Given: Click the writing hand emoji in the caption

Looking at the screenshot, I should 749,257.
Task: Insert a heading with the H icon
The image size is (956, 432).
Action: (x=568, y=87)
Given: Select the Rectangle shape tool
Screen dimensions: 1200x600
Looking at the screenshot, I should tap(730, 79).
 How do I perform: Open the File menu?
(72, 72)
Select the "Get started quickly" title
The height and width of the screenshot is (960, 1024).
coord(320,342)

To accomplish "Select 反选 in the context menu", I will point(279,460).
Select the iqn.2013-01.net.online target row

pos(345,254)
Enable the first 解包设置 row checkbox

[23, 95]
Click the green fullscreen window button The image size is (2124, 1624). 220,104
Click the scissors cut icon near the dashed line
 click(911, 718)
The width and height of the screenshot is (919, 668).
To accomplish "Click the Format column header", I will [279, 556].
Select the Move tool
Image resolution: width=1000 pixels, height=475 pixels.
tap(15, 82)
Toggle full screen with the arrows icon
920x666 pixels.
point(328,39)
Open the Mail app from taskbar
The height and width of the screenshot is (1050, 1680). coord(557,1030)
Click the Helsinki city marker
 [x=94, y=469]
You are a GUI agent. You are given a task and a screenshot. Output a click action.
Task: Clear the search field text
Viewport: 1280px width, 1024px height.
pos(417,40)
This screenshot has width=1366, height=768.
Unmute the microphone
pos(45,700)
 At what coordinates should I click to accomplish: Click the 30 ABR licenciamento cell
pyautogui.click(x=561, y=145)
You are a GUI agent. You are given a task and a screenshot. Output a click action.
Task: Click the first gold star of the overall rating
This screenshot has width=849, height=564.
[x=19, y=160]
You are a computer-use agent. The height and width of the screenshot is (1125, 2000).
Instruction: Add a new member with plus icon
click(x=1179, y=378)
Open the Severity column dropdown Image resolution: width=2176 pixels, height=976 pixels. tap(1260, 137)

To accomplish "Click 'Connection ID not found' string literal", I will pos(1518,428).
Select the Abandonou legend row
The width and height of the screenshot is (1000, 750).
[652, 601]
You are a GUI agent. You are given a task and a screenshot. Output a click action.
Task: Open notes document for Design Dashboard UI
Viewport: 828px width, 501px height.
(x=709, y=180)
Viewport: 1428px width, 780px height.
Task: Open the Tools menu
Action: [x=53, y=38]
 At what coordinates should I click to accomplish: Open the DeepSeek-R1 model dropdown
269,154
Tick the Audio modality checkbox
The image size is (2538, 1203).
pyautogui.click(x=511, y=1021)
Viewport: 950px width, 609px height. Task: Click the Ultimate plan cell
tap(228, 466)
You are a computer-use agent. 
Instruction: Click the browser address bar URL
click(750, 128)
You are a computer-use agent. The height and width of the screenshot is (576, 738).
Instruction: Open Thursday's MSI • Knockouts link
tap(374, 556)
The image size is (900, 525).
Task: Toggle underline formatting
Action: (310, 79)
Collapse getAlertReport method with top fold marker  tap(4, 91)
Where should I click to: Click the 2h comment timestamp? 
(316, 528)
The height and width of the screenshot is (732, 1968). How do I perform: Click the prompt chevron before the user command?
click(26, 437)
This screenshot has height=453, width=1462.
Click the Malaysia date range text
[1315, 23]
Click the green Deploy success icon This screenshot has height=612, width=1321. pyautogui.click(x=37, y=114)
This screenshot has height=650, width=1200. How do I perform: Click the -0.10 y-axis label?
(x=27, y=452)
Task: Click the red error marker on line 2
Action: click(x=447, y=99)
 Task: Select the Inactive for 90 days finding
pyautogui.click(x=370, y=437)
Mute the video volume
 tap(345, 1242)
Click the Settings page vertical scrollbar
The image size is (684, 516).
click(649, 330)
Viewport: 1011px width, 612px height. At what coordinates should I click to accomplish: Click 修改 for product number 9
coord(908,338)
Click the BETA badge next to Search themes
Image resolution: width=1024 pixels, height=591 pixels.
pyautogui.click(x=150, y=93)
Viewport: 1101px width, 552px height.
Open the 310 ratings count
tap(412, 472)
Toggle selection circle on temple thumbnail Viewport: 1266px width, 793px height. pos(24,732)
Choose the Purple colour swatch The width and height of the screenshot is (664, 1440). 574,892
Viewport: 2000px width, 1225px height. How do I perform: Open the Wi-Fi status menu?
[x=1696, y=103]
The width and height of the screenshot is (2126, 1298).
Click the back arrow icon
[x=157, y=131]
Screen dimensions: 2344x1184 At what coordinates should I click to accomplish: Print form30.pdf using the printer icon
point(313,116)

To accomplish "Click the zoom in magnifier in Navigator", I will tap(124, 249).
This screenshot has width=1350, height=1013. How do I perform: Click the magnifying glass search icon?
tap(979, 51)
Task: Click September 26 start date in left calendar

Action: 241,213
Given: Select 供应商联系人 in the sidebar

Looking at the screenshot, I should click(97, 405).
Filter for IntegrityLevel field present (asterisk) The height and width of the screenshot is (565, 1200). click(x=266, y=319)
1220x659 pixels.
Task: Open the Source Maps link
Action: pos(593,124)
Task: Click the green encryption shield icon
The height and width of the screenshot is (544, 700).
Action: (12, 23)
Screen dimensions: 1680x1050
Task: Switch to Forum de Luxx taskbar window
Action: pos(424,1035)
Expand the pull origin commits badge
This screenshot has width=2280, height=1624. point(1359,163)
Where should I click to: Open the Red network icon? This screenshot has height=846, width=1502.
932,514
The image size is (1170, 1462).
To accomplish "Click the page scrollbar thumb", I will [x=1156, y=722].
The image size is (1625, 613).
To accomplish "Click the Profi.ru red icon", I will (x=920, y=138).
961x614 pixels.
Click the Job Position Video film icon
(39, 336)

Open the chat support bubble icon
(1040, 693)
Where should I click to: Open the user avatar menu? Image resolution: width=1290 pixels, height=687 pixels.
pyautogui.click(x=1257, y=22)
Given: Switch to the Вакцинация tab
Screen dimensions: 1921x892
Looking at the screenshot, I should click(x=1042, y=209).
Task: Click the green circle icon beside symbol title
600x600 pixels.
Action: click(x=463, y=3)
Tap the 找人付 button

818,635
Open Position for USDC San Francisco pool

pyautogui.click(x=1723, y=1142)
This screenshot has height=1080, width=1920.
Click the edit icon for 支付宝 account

*****

_Prompt_
Rewrite the lines above, changing "GUI agent" to "desktop agent" wherever it occurs and keeping everything else the same.

_Solution to this task_
Given: Click the writing hand emoji in the caption

Looking at the screenshot, I should 749,257.
Task: Insert a heading with the H icon
The image size is (956, 432).
Action: (x=568, y=87)
Given: Select the Rectangle shape tool
Screen dimensions: 1200x600
Looking at the screenshot, I should tap(730, 79).
 How do I perform: Open the File menu?
(72, 72)
Select the "Get started quickly" title
The height and width of the screenshot is (960, 1024).
coord(320,342)

To accomplish "Select 反选 in the context menu", I will point(279,460).
Select the iqn.2013-01.net.online target row

pos(345,254)
Enable the first 解包设置 row checkbox

[23, 95]
Click the green fullscreen window button The image size is (2124, 1624). 220,104
Click the scissors cut icon near the dashed line
 click(911, 718)
The width and height of the screenshot is (919, 668).
To accomplish "Click the Format column header", I will [279, 556].
Select the Move tool
Image resolution: width=1000 pixels, height=475 pixels.
tap(15, 82)
Toggle full screen with the arrows icon
920x666 pixels.
point(328,39)
Open the Mail app from taskbar
The height and width of the screenshot is (1050, 1680). coord(557,1030)
Click the Helsinki city marker
 [x=94, y=469]
You are a desktop agent. You are given a task and a screenshot. Output a click action.
Task: Clear the search field text
Viewport: 1280px width, 1024px height.
pos(417,40)
This screenshot has width=1366, height=768.
Unmute the microphone
pos(45,700)
 At what coordinates should I click to accomplish: Click the 30 ABR licenciamento cell
pyautogui.click(x=561, y=145)
You are a desktop agent. You are given a task and a screenshot. Output a click action.
Task: Click the first gold star of the overall rating
This screenshot has width=849, height=564.
[x=19, y=160]
You are a computer-use agent. The height and width of the screenshot is (1125, 2000).
Instruction: Add a new member with plus icon
click(x=1179, y=378)
Open the Severity column dropdown Image resolution: width=2176 pixels, height=976 pixels. tap(1260, 137)

To accomplish "Click 'Connection ID not found' string literal", I will pos(1518,428).
Select the Abandonou legend row
The width and height of the screenshot is (1000, 750).
[652, 601]
You are a desktop agent. You are given a task and a screenshot. Output a click action.
Task: Open notes document for Design Dashboard UI
Viewport: 828px width, 501px height.
(x=709, y=180)
Viewport: 1428px width, 780px height.
Task: Open the Tools menu
Action: [x=53, y=38]
 At what coordinates should I click to accomplish: Open the DeepSeek-R1 model dropdown
269,154
Tick the Audio modality checkbox
The image size is (2538, 1203).
pyautogui.click(x=511, y=1021)
Viewport: 950px width, 609px height. Task: Click the Ultimate plan cell
tap(228, 466)
You are a computer-use agent. 
Instruction: Click the browser address bar URL
click(750, 128)
You are a computer-use agent. The height and width of the screenshot is (576, 738).
Instruction: Open Thursday's MSI • Knockouts link
tap(374, 556)
The image size is (900, 525).
Task: Toggle underline formatting
Action: (310, 79)
Collapse getAlertReport method with top fold marker  tap(4, 91)
Where should I click to: Click the 2h comment timestamp? 
(316, 528)
The height and width of the screenshot is (732, 1968). How do I perform: Click the prompt chevron before the user command?
click(26, 437)
This screenshot has height=453, width=1462.
Click the Malaysia date range text
[1315, 23]
Click the green Deploy success icon This screenshot has height=612, width=1321. pyautogui.click(x=37, y=114)
This screenshot has height=650, width=1200. How do I perform: Click the -0.10 y-axis label?
(x=27, y=452)
Task: Click the red error marker on line 2
Action: click(x=447, y=99)
 Task: Select the Inactive for 90 days finding
pyautogui.click(x=370, y=437)
Mute the video volume
 tap(345, 1242)
Click the Settings page vertical scrollbar
The image size is (684, 516).
click(649, 330)
Viewport: 1011px width, 612px height. At what coordinates should I click to accomplish: Click 修改 for product number 9
coord(908,338)
Click the BETA badge next to Search themes
Image resolution: width=1024 pixels, height=591 pixels.
pyautogui.click(x=150, y=93)
Viewport: 1101px width, 552px height.
Open the 310 ratings count
tap(412, 472)
Toggle selection circle on temple thumbnail Viewport: 1266px width, 793px height. pos(24,732)
Choose the Purple colour swatch The width and height of the screenshot is (664, 1440). 574,892
Viewport: 2000px width, 1225px height. How do I perform: Open the Wi-Fi status menu?
[x=1696, y=103]
The width and height of the screenshot is (2126, 1298).
Click the back arrow icon
[x=157, y=131]
Screen dimensions: 2344x1184 At what coordinates should I click to accomplish: Print form30.pdf using the printer icon
point(313,116)

To accomplish "Click the zoom in magnifier in Navigator", I will tap(124, 249).
This screenshot has width=1350, height=1013. How do I perform: Click the magnifying glass search icon?
tap(979, 51)
Task: Click September 26 start date in left calendar

Action: 241,213
Given: Select 供应商联系人 in the sidebar

Looking at the screenshot, I should click(97, 405).
Filter for IntegrityLevel field present (asterisk) The height and width of the screenshot is (565, 1200). click(x=266, y=319)
1220x659 pixels.
Task: Open the Source Maps link
Action: pos(593,124)
Task: Click the green encryption shield icon
The height and width of the screenshot is (544, 700).
Action: (12, 23)
Screen dimensions: 1680x1050
Task: Switch to Forum de Luxx taskbar window
Action: pos(424,1035)
Expand the pull origin commits badge
This screenshot has width=2280, height=1624. point(1359,163)
Where should I click to: Open the Red network icon? This screenshot has height=846, width=1502.
932,514
The image size is (1170, 1462).
To accomplish "Click the page scrollbar thumb", I will [x=1156, y=722].
The image size is (1625, 613).
To accomplish "Click the Profi.ru red icon", I will (x=920, y=138).
961x614 pixels.
Click the Job Position Video film icon
(39, 336)

Open the chat support bubble icon
(1040, 693)
Where should I click to: Open the user avatar menu? Image resolution: width=1290 pixels, height=687 pixels.
pyautogui.click(x=1257, y=22)
Given: Switch to the Вакцинация tab
Screen dimensions: 1921x892
Looking at the screenshot, I should click(x=1042, y=209).
Task: Click the green circle icon beside symbol title
600x600 pixels.
Action: click(x=463, y=3)
Tap the 找人付 button

818,635
Open Position for USDC San Francisco pool

pyautogui.click(x=1723, y=1142)
This screenshot has height=1080, width=1920.
Click the edit icon for 支付宝 account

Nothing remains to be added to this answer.